Assignment →
Where the records hold the string "computer", show the whole line it sits on.

Extracted entries →

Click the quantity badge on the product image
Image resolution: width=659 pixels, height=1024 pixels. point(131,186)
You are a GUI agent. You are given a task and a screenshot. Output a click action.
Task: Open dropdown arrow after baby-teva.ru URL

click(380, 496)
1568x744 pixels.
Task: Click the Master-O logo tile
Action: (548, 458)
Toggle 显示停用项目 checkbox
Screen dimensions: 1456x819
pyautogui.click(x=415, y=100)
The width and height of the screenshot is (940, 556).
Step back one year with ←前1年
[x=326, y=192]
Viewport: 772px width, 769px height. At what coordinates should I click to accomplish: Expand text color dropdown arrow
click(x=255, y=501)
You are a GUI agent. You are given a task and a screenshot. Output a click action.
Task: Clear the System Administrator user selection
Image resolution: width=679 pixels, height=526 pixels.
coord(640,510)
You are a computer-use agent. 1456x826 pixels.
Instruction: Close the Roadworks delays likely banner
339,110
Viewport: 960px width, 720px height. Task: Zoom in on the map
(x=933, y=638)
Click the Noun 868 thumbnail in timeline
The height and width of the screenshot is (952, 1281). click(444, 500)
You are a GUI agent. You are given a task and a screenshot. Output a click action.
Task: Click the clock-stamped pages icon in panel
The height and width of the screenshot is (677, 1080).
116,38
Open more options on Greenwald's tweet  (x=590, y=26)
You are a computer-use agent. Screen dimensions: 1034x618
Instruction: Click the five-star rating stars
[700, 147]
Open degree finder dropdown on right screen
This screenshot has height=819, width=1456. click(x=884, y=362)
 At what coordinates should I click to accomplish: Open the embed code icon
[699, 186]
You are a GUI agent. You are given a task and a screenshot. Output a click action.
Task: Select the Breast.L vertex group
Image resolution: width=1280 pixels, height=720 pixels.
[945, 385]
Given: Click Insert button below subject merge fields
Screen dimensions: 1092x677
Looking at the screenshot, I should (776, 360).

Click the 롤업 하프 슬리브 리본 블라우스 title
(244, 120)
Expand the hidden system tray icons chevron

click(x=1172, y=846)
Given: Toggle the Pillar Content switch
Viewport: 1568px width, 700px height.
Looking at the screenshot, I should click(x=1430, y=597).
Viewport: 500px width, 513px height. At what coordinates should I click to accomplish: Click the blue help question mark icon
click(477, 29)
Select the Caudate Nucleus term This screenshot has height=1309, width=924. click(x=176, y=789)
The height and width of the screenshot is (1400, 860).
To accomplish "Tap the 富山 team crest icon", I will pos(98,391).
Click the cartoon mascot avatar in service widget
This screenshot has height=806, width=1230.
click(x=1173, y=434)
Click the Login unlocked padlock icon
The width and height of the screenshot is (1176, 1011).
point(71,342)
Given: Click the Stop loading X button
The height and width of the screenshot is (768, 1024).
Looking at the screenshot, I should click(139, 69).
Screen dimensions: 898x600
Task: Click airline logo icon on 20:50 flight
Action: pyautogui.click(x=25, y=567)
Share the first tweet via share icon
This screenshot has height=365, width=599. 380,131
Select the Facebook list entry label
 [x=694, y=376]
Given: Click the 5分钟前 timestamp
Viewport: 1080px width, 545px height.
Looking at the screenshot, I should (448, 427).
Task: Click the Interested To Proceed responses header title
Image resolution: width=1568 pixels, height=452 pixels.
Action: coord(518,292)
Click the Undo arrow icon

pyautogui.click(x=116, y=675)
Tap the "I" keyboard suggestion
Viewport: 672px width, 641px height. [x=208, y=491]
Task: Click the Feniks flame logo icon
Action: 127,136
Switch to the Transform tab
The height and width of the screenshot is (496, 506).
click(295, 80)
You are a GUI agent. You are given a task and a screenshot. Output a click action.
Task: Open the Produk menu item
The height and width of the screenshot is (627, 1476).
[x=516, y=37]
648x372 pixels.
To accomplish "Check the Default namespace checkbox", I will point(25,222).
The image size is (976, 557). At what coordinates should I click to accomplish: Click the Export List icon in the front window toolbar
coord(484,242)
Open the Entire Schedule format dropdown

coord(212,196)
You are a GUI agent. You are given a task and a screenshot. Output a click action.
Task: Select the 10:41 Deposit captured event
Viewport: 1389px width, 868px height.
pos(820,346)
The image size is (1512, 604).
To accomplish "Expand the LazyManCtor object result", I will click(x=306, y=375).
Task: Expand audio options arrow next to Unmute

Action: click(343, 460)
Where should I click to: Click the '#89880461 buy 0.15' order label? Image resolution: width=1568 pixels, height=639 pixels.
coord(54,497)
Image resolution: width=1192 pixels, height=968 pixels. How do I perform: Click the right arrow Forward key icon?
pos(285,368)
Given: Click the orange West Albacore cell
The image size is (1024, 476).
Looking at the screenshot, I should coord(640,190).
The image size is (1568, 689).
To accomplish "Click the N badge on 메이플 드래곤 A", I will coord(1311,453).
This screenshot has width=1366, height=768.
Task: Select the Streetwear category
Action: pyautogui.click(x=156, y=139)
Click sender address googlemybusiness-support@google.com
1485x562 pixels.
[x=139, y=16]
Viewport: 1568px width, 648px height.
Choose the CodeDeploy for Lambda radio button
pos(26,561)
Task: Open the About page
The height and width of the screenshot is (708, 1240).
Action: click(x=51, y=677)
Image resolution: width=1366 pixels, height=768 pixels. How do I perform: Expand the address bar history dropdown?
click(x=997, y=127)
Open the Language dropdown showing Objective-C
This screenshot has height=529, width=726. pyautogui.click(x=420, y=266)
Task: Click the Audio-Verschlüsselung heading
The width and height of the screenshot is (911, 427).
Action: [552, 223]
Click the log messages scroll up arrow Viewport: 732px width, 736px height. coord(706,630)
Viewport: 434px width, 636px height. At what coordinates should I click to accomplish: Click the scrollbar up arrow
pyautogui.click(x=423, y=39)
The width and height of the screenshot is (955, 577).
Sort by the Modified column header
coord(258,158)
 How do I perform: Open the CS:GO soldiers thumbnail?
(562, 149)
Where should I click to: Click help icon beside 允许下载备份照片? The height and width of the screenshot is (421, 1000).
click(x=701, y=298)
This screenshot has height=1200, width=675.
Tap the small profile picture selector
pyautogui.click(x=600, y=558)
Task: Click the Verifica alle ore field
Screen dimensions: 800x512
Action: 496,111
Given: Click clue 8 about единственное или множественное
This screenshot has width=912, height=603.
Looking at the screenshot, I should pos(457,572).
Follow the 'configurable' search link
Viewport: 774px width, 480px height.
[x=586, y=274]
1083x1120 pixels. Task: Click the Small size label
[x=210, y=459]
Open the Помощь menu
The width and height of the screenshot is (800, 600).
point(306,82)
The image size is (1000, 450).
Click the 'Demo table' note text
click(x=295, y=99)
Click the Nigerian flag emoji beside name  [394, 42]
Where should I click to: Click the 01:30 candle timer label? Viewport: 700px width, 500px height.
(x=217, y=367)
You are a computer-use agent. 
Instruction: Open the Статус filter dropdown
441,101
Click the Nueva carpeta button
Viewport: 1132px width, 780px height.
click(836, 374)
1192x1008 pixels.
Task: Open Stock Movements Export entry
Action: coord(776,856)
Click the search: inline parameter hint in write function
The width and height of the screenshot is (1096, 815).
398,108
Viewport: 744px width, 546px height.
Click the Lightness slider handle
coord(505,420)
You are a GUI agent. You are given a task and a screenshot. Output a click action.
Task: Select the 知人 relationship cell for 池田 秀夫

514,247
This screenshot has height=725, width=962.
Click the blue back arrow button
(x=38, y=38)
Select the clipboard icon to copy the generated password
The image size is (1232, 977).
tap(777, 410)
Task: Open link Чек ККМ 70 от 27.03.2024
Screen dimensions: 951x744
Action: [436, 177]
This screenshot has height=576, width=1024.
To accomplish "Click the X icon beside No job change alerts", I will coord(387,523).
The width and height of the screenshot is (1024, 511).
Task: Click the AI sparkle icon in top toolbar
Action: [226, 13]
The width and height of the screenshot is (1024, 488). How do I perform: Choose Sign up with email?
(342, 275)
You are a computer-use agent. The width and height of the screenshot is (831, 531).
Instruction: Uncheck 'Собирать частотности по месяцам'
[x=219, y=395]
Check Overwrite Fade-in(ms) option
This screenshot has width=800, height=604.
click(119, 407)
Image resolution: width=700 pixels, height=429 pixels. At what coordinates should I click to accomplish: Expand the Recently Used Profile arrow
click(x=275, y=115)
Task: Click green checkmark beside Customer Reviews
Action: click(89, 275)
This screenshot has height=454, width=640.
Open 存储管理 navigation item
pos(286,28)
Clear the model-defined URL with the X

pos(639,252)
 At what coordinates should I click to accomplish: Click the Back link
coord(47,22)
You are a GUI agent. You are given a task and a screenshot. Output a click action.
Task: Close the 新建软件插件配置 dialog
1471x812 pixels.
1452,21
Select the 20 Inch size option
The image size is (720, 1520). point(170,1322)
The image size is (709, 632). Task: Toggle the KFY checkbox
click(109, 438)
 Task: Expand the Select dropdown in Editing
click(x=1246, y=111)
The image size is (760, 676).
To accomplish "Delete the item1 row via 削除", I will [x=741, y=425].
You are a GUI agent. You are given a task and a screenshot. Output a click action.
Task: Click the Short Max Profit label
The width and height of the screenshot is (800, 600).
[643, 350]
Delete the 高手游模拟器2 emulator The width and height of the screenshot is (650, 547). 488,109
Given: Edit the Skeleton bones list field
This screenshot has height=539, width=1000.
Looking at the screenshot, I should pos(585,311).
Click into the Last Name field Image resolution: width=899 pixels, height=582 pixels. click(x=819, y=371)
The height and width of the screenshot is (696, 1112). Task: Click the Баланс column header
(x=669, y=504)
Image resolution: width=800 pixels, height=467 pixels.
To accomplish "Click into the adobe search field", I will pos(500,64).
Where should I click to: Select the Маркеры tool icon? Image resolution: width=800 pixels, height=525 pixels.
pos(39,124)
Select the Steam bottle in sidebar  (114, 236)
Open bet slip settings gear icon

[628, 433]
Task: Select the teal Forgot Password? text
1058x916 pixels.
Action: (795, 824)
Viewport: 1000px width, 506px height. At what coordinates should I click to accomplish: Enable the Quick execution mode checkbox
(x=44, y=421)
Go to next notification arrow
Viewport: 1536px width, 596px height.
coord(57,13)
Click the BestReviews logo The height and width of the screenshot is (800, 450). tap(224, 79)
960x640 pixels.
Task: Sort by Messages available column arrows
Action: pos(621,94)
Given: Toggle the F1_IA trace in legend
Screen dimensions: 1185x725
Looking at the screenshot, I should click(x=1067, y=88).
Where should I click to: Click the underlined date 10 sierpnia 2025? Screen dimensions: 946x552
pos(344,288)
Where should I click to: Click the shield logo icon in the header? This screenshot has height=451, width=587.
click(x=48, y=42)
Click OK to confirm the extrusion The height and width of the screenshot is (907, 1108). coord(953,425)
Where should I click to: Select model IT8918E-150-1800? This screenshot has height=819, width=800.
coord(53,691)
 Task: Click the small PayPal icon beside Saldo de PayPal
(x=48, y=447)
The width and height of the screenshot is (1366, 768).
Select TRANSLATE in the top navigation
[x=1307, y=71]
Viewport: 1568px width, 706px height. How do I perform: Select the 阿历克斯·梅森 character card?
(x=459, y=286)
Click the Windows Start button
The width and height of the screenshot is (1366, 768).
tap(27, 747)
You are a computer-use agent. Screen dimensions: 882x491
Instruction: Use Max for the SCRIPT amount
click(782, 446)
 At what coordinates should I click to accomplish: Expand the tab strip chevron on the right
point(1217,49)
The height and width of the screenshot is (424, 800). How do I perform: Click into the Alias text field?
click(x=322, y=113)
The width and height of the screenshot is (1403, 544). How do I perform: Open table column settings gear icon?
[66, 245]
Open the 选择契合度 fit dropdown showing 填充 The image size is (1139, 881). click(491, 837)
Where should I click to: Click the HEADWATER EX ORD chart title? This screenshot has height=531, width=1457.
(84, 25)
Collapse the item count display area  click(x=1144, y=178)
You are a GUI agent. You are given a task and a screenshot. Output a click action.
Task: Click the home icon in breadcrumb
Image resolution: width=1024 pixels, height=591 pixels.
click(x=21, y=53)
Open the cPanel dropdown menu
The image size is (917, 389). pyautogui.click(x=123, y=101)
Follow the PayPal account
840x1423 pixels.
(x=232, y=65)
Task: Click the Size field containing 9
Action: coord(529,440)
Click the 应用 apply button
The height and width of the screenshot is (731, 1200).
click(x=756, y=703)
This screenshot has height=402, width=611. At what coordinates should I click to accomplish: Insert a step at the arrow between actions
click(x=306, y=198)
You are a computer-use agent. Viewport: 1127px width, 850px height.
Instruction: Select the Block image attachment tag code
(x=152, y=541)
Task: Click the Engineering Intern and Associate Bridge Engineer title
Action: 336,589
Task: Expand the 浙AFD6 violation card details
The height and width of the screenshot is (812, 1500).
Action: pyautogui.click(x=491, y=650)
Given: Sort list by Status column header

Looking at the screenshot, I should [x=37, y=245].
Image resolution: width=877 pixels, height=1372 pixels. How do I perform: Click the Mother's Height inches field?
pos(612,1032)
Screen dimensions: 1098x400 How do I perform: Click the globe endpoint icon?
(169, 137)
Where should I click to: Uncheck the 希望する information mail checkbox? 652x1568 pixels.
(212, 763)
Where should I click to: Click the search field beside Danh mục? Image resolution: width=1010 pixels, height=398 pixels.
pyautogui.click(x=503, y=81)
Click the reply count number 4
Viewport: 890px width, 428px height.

Output of the task →
You are a computer-use agent. 1456x826 pixels.
You are a computer-use agent. Screen dimensions: 1034x618
You are a computer-use agent. 
You are a computer-use agent. The width and height of the screenshot is (831, 531).
You are a computer-use agent. Screen dimensions: 882x491
You are a computer-use agent. Viewport: 1127px width, 850px height.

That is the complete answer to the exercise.